PROBLEMS AND TASKS |
1 – Summarize the triage excerpt in two sentences.
2 – Carry the triage excerpt forward from its last sentence, keeping its question-and-answer format.

TEXT EXCERPT |
═══

Emergency Department triage focuses on giving the most resources to the sickest person, whereas disaster triage focuses on doing the greatest good for the greatest number of people with limited resources. In disasters, those with very low chances of survival may be tagged as "expectant" to prioritize those who can be saved.
How does the ABC mnemonic apply to triage?
The ABC mnemonic stands for Airway, Breathing, and Circulation. In triage, any patient with a compromised airway is the highest priority, followed by those with breathing difficulties, and then those with circulatory or shock issues.
What is the Emergency Severity Index (ESI)?
The ESI is a five-level triage tool used in hospitals to categorize patients based on both the acuity of their condition and the resources they are expected to require. Level 1 is the most intense (resuscitation), while Level 5 is the least intense.

═══

Data excerpts |

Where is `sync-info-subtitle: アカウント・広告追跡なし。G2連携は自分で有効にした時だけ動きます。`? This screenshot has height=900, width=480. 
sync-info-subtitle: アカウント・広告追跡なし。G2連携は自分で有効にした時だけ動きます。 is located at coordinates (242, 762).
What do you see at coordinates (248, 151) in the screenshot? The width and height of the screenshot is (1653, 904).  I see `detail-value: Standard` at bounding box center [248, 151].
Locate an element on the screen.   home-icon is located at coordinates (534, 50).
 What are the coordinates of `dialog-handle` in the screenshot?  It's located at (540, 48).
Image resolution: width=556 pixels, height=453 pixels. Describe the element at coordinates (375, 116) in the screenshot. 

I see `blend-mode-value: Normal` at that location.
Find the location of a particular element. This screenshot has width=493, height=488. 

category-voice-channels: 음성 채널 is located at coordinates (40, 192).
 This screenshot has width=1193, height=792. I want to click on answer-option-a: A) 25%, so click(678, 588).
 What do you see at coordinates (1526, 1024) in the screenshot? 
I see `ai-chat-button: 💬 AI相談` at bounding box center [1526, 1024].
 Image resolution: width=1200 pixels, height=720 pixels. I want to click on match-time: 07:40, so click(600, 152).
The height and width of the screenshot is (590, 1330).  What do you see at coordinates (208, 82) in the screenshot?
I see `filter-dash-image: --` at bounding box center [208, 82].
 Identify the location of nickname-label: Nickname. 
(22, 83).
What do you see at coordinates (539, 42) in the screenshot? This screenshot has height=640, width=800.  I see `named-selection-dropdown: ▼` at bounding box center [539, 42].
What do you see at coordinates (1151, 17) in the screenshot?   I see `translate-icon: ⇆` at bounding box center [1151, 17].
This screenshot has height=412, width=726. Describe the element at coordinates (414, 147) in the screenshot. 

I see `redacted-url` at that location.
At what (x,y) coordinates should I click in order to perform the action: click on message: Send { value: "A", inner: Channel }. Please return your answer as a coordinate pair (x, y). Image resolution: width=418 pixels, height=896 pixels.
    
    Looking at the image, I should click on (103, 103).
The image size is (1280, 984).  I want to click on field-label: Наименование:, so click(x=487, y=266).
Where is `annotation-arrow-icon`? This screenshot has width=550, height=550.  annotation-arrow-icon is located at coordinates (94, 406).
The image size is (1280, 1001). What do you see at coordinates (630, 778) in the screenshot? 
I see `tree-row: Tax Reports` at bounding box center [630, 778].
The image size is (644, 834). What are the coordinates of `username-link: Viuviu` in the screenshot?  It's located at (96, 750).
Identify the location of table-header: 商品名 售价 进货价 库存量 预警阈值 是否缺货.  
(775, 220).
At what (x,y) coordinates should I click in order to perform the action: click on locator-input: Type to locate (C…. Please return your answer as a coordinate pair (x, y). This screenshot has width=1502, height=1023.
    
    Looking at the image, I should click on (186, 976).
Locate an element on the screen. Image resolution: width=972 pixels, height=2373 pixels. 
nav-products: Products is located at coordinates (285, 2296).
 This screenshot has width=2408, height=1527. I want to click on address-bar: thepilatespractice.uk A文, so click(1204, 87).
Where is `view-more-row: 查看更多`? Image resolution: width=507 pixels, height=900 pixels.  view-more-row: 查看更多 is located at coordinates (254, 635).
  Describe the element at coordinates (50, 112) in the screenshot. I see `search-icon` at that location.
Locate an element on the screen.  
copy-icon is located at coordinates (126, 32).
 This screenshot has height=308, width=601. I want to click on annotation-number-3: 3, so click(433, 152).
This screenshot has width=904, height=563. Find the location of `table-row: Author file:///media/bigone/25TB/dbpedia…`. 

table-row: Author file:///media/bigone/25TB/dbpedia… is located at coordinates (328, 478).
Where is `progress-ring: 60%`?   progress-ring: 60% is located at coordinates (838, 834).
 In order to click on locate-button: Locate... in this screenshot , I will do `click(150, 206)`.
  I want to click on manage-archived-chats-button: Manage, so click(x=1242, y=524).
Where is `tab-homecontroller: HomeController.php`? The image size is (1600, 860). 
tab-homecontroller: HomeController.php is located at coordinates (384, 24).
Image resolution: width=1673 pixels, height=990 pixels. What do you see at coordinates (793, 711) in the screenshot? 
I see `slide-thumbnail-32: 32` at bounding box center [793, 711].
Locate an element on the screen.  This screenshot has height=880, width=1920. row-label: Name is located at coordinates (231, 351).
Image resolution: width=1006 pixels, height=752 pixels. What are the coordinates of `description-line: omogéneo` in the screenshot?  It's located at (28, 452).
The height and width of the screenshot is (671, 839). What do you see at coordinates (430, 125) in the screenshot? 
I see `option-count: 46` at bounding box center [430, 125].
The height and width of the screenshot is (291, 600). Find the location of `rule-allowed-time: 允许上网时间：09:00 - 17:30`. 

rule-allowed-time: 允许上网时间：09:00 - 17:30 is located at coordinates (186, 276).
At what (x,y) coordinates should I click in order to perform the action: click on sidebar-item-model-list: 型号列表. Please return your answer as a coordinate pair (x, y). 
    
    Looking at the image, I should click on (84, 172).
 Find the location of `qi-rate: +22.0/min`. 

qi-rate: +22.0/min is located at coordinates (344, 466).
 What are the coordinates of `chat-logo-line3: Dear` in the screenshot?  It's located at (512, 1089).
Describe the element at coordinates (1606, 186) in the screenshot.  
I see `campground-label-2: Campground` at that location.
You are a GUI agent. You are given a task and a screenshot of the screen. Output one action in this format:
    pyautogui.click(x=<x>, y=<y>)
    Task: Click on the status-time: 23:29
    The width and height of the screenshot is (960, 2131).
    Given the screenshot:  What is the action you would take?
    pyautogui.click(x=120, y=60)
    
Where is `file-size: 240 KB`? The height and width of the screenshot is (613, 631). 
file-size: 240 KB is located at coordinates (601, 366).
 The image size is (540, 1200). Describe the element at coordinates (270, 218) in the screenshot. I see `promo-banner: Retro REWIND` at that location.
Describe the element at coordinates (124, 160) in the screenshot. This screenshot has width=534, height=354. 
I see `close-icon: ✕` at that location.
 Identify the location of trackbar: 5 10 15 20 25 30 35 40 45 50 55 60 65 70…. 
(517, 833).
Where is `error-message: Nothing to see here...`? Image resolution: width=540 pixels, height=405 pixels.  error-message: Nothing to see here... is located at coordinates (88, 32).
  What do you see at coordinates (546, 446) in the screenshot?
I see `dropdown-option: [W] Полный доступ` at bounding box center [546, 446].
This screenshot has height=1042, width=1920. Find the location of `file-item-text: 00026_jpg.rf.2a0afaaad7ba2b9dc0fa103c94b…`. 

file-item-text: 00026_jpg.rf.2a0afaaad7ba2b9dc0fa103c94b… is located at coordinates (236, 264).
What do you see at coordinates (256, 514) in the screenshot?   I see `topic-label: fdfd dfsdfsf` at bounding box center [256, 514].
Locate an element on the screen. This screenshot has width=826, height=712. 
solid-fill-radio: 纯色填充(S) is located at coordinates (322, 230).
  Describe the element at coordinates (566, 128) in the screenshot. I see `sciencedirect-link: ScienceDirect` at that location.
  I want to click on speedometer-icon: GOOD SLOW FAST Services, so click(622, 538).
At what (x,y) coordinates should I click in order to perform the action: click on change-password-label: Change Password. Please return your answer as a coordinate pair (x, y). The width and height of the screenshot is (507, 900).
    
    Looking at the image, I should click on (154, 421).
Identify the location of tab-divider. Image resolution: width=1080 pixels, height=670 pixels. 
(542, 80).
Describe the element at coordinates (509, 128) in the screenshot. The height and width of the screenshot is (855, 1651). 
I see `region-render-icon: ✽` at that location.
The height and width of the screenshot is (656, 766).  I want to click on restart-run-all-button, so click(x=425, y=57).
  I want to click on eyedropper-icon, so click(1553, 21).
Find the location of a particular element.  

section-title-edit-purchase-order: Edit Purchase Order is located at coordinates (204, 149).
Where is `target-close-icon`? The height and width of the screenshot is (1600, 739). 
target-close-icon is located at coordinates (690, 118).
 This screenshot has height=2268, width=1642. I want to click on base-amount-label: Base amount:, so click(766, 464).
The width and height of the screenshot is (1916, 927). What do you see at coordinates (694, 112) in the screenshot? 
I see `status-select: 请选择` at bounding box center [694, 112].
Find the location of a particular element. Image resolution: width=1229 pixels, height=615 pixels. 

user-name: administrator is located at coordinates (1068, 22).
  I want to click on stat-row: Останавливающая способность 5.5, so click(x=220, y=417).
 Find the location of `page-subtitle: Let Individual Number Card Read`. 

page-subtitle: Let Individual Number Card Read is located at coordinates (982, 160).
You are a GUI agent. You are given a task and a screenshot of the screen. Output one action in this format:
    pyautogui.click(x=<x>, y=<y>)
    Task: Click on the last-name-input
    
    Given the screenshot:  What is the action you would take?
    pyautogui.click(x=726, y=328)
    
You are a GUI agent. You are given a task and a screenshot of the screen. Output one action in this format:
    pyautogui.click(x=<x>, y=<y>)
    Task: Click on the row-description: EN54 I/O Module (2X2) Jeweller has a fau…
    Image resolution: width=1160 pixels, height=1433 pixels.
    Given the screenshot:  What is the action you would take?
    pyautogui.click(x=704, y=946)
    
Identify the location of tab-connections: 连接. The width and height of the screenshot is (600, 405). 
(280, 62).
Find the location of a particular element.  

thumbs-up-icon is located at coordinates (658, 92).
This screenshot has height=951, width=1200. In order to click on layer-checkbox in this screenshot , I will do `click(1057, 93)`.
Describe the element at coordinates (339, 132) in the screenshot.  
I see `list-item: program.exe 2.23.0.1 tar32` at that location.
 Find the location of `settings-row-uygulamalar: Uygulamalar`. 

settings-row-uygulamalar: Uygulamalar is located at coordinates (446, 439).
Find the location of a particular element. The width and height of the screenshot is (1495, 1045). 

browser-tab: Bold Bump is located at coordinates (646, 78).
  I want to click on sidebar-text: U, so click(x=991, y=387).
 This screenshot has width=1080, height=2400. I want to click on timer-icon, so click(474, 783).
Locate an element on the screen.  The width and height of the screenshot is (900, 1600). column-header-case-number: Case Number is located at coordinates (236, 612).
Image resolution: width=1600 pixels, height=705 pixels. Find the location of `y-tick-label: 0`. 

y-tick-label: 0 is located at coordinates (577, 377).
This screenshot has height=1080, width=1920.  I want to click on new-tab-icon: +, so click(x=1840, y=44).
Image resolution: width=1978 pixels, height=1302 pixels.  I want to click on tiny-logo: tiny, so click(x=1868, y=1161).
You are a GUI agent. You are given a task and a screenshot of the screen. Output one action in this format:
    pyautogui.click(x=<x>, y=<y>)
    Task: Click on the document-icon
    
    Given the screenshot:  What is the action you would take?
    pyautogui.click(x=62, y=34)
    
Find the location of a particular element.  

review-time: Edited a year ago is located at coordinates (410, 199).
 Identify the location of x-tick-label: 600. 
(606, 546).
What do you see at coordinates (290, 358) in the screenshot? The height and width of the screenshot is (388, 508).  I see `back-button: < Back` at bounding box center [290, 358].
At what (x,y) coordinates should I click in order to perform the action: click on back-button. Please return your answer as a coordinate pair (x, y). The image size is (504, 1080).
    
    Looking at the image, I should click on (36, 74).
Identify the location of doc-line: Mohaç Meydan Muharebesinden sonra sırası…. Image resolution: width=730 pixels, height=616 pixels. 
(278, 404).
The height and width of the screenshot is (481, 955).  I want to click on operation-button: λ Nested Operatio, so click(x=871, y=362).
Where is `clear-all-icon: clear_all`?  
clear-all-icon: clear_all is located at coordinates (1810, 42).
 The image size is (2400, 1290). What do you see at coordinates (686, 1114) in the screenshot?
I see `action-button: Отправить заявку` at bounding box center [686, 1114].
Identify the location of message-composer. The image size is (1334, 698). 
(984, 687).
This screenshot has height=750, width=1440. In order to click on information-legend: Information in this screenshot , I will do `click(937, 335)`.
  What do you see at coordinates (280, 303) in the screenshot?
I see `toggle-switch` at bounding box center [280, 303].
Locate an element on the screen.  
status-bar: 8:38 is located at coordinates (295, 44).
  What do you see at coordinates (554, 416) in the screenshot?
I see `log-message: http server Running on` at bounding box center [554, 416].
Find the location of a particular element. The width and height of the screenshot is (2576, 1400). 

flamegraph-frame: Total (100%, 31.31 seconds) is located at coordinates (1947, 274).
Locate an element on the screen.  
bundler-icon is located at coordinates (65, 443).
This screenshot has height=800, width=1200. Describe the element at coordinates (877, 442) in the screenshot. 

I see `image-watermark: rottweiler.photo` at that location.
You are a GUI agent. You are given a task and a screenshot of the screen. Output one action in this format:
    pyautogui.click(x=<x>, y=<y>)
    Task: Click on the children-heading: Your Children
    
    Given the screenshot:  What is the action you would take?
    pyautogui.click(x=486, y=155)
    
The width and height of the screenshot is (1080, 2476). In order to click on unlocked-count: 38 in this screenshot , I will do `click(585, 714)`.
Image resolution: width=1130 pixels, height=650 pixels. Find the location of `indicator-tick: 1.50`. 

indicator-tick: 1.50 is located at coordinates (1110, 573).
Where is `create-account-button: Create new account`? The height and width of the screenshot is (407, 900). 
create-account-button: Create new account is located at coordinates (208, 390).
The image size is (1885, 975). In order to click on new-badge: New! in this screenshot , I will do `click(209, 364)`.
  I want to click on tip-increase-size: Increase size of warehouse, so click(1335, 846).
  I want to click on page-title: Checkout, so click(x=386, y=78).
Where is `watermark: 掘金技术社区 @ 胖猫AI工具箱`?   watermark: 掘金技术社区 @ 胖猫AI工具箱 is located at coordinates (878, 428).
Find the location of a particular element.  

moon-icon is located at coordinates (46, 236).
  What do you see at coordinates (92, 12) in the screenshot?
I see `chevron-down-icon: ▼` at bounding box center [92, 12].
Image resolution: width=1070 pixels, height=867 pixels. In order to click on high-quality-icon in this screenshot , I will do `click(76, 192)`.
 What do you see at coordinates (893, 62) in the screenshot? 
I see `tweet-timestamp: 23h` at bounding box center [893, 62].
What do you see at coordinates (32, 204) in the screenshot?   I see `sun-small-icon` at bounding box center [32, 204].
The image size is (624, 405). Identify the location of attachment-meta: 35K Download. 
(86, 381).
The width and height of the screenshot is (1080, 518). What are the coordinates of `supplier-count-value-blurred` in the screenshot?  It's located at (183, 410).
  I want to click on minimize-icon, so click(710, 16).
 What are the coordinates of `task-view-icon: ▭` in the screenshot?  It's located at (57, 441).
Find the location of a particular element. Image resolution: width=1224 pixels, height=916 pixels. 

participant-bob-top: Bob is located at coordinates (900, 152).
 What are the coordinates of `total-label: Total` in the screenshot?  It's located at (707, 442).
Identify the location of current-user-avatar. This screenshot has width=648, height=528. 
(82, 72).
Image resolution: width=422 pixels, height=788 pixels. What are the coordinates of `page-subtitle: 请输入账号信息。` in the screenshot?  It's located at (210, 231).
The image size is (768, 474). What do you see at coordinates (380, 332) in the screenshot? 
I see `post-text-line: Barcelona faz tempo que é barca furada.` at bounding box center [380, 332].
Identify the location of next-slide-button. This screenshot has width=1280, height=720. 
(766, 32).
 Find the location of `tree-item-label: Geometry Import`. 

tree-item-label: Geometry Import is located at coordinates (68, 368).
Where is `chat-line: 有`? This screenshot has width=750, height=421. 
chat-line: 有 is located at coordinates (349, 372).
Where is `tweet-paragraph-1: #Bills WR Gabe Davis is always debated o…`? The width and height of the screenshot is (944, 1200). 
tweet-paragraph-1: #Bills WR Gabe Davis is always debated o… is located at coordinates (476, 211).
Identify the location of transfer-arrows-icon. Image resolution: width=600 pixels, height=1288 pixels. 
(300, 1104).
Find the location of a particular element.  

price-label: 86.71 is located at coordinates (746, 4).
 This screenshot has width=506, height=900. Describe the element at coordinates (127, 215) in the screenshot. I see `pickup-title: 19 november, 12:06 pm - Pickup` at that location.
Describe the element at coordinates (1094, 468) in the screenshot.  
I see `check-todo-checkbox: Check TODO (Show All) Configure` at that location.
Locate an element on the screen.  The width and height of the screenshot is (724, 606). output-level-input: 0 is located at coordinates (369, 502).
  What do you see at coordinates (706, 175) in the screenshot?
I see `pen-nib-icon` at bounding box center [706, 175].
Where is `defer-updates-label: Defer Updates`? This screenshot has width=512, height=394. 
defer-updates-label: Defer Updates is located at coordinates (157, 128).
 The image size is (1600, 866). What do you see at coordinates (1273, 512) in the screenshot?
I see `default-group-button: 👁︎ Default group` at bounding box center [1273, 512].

═══

SOLVED TASKS |
1 – Emergency Department triage directs the most resources to the sickest person, whereas disaster triage seeks the greatest good for the greatest number with limited resources, sometimes tagging those with very low survival chances as "expectant." Under the ABC mnemonic, a compromised airway takes top priority, followed by breathing difficulties and then circulatory or shock issues, while the five-level Emergency Severity Index sorts hospital patients by acuity and expected resource needs, from Level 1 (resuscitation) to Level 5.

2 –
Can a nurse change a patient's triage category?
Yes, triage is a dynamic process and patients must be re-evaluated regularly. If a patient's condition worsens while waiting, their priority level must be upgraded to ensure they receive timely care.
Why is the Green tag called "walking wounded"?
In a mass casualty event, responders often ask anyone who can walk to move to a designated area. These individuals are generally stable and have minor injuries, allowing medical teams to focus on non-ambulatory victims first.